## SUPPLIED TEXT
──────────────────────────────

Distant Supervision for Relation Extraction beyond the Sentence Boundary
This addresses the need for structured knowledge in precision medicine by enabling more comprehensive relation extraction from biomedical texts, though it is incremental as it extends distant supervision to cross-sentence contexts.
The paper tackled the problem of cross-sentence relation extraction, which is under-explored in distant supervision, by proposing a graph-based approach that incorporates dependencies and discourse relations, resulting in extracting twice as many relations at similar precision compared to existing methods.

──────────────────────────────

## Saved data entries
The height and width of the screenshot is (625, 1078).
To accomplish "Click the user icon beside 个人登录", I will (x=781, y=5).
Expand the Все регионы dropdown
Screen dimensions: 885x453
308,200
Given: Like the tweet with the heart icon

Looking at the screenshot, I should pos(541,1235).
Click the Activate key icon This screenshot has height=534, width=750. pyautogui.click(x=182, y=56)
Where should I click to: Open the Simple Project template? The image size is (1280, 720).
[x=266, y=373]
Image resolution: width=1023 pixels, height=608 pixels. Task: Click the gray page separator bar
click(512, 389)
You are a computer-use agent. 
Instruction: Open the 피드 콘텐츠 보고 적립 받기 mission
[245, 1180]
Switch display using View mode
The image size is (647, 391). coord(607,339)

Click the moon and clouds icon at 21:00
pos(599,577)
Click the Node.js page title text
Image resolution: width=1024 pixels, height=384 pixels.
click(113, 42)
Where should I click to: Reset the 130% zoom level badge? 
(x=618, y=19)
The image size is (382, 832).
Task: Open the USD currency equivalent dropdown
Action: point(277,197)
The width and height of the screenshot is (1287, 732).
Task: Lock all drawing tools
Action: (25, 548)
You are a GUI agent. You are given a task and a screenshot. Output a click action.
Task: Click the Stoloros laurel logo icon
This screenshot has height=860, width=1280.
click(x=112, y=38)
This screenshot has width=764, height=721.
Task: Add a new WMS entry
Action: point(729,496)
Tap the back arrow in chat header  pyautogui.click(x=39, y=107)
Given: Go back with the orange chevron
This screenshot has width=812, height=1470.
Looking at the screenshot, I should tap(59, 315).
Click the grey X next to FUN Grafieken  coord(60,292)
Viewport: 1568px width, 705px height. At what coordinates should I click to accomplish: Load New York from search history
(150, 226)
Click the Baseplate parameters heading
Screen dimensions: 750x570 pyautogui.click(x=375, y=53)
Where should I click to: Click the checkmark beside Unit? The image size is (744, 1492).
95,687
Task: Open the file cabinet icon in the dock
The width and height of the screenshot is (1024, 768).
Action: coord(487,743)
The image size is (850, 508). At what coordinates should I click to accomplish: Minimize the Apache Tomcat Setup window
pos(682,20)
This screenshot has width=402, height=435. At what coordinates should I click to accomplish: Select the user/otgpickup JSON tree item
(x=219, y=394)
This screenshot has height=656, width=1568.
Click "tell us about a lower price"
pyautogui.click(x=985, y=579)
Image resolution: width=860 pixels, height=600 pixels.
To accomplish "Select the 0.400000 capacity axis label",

──────────────────────────────

## PROBLEMS TO WORK ON
(a) According to the relation extraction summary, how many relations does the proposed approach extract compared to existing methods?
(b) Transcribe the stretch of the relation extraction summary from "The paper tackled" through "to existing methods.".
(c) Pick up the relation extraction summary after its last sentence and keep writing.
None of this depends on the entries.

## ANSWERS IN ORDER
(a) Twice as many relations, at similar precision.

(b)
The paper tackled the problem of cross-sentence relation extraction, which is under-explored in distant supervision, by proposing a graph-based approach that incorporates dependencies and discourse relations, resulting in extracting twice as many relations at similar precision compared to existing methods.

(c)
The growing demand for structured knowledge has led to great interest in relation extraction, especially in cases with limited supervision. However, existing distance supervision approaches only extract relations expressed in single sentences. In general, cross-sentence relation extraction is under-explored, even in the supervised-learning setting. In this paper, we propose the first approach for applying distant supervision to cross- sentence relation extraction. At the core of our approach is a graph representation that can incorporate both standard dependencies and discourse relations, thus providing a unifying way to model relations within and across sentences. We extract features from multiple paths in this graph, increasing accuracy and robustness when confronted with linguistic variation and analysis error. Experiments on an important extraction task for precision medicine show that our approach can learn an accurate cross-sentence extractor, using only a small existing knowledge base and unlabeled text from biomedical research articles. Compared to the existing distant supervision paradigm, our approach extracted twice as many relations at similar precision, thus demonstrating the prevalence of cross-sentence relations and the promise of our approach.